The question assumes we're choosing between two stores of value, but that fundamentally misunderstands what's happening. Bitcoin isn't just competing with gold—it's the infrastructure layer for how property rights themselves will work in the next decade.
We already have trillions of dollars secured on blockchain networks. This isn't theoretical. The cryptographic verification that secures Bitcoin is the same technology that's beginning to secure stocks, bonds, real estate titles, and physical access rights. When stablecoins get regulatory clarity as on-chain currency, that opens the floodgates for every other financial asset to migrate to blockchain rails.
Think about what this means practically. Right now, if you own gold, you own an inert metal. It sits there. If you own Bitcoin, you own an asset that exists within an expanding ecosystem where more property moves on-chain every month. Your Bitcoin becomes more valuable not just as a store of value, but because it's native to the infrastructure that's eating the financial system.
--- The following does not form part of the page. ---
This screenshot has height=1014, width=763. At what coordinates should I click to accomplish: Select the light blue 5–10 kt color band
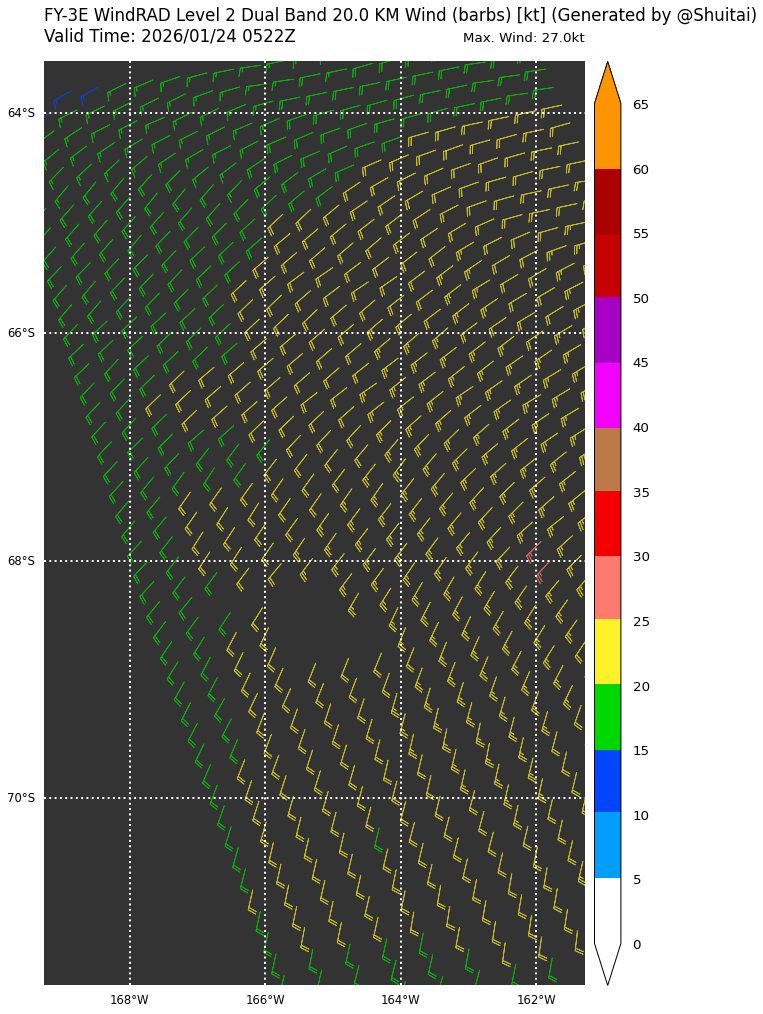[607, 846]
Ray, your framework analyzes how assets performed in past debt crises. That's valuable historical analysis. But the next decade isn't a replay of the 1930s or the 1970s. We're in the middle of a phase transition where property itself is being redefined. Physical gold was optimal when property rights required physical possession and physical security. But when your home, your car, your stock certificates, your access to buildings—when all of these become cryptographically secured, gold's physicality becomes a bug, not a feature.
The investor allocating for the next ten years needs to ask: am I betting on the past system of property rights, or the emerging one? Because those are fundamentally different bets.